The UK Statutory Instrument 2013 No. 233 has been in force now for over a year. This transposed the European Timber Regulation (EUTR) into UK law. The NMO (the UK authority implementing the regulation) has, so far, taken a collaborative approach with regard to the timber industry with Michael Kearney (Project Manager at NMO) attending many industry meetings and enforcement officers visiting companies with an aim to share advice and best practice.
In November 2013 Michael Kearney confirmed that no action had been taken against timber companies during the initial enforcement programme but that the NMO was now moving on to target companies and products based on risk. The NMO has stated it will take proportionate actions where appropriate and support those seeking to comply. Operators must implement the necessary due diligence system or be at risk of prosecution.

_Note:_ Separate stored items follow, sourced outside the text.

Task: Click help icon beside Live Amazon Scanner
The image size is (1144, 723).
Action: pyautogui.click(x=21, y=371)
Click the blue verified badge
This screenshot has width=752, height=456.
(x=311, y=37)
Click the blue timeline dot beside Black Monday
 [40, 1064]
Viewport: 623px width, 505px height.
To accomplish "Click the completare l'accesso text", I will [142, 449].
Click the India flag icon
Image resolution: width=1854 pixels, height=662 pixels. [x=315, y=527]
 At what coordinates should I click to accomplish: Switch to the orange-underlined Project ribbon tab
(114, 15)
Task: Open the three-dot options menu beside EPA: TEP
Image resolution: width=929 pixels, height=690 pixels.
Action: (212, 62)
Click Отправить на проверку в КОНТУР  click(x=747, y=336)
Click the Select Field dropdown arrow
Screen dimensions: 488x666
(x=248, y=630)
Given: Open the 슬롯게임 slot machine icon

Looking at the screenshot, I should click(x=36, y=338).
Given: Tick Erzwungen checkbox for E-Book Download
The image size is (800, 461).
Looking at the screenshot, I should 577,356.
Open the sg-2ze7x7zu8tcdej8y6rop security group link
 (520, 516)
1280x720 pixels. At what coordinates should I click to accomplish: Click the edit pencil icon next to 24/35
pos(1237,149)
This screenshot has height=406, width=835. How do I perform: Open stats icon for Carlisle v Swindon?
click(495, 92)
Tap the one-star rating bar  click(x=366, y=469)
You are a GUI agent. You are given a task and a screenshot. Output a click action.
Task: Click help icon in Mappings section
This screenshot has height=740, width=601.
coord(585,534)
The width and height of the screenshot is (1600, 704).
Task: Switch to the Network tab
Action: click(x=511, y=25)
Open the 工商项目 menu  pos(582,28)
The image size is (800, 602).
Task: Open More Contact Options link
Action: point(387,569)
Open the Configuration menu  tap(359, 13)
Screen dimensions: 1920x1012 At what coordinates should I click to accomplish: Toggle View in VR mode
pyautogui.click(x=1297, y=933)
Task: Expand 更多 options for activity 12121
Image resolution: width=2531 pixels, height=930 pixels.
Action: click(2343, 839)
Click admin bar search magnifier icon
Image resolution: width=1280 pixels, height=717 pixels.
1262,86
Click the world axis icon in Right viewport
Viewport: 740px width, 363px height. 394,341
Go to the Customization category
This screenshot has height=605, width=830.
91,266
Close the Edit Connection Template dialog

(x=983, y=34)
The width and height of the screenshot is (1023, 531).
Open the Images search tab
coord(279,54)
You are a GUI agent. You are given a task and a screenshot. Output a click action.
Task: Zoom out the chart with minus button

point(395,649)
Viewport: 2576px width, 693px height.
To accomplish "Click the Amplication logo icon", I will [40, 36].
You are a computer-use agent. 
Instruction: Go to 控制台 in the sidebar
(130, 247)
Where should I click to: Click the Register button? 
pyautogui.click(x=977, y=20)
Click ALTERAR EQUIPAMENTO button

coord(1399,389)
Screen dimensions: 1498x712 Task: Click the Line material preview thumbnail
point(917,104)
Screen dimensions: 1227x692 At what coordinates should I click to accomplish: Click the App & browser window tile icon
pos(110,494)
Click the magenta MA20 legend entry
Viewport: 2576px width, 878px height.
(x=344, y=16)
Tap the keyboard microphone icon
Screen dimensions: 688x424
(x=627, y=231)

This shift is emphasis from education to enforcement has come at a time when pressure is building from observers to ensure that this legislation actually has the desired effect.
Last year the Panorama programme Panorama’s Jungle Outlaws: The Chainsaw Trail showed illegal timber from the Congolese rainforest entering Western Europe highlighting how the EU Timber Regulation is failing to stop illegal wood reaching Europe.
Greenpeace have also highlighted the current inadequacies. On the 8th of January, Greenpeace symbolically seized an illegal import of logs coming from Congo, in the French port of Caen. This month Greenpeace marked the first anniversary of the introduction of the legislation , by highlighting several cases where imports of illegal timber had occurred. “The EU Timber Regulation was a welcome new legislation last March, but the first year of its mandate has demonstrated that governments and Competent Authorities really have to step up and ensure that proper enforcement of the law is possible,” said Danielle Van Oijen, Greenpeace Netherlands forest campaigner.
This anniversary is also significant for operators who have met the challenges of the legislation and implemented a due diligence system. According to official guidance, it is important that an operator using its own due diligence system should evaluate that system at regular intervals to ensure that those responsible are following the procedures that apply to them and the desired outcome is being achieved. Good practice suggests this should be conducted annually. So this anniversary may mark the need to evaluate the system
With the NMOs commitment to enforce the law combined with pressure from NGOs the coming months could see an increase in actions taken by the NMO against those failing to meet the requirements of the EUTR.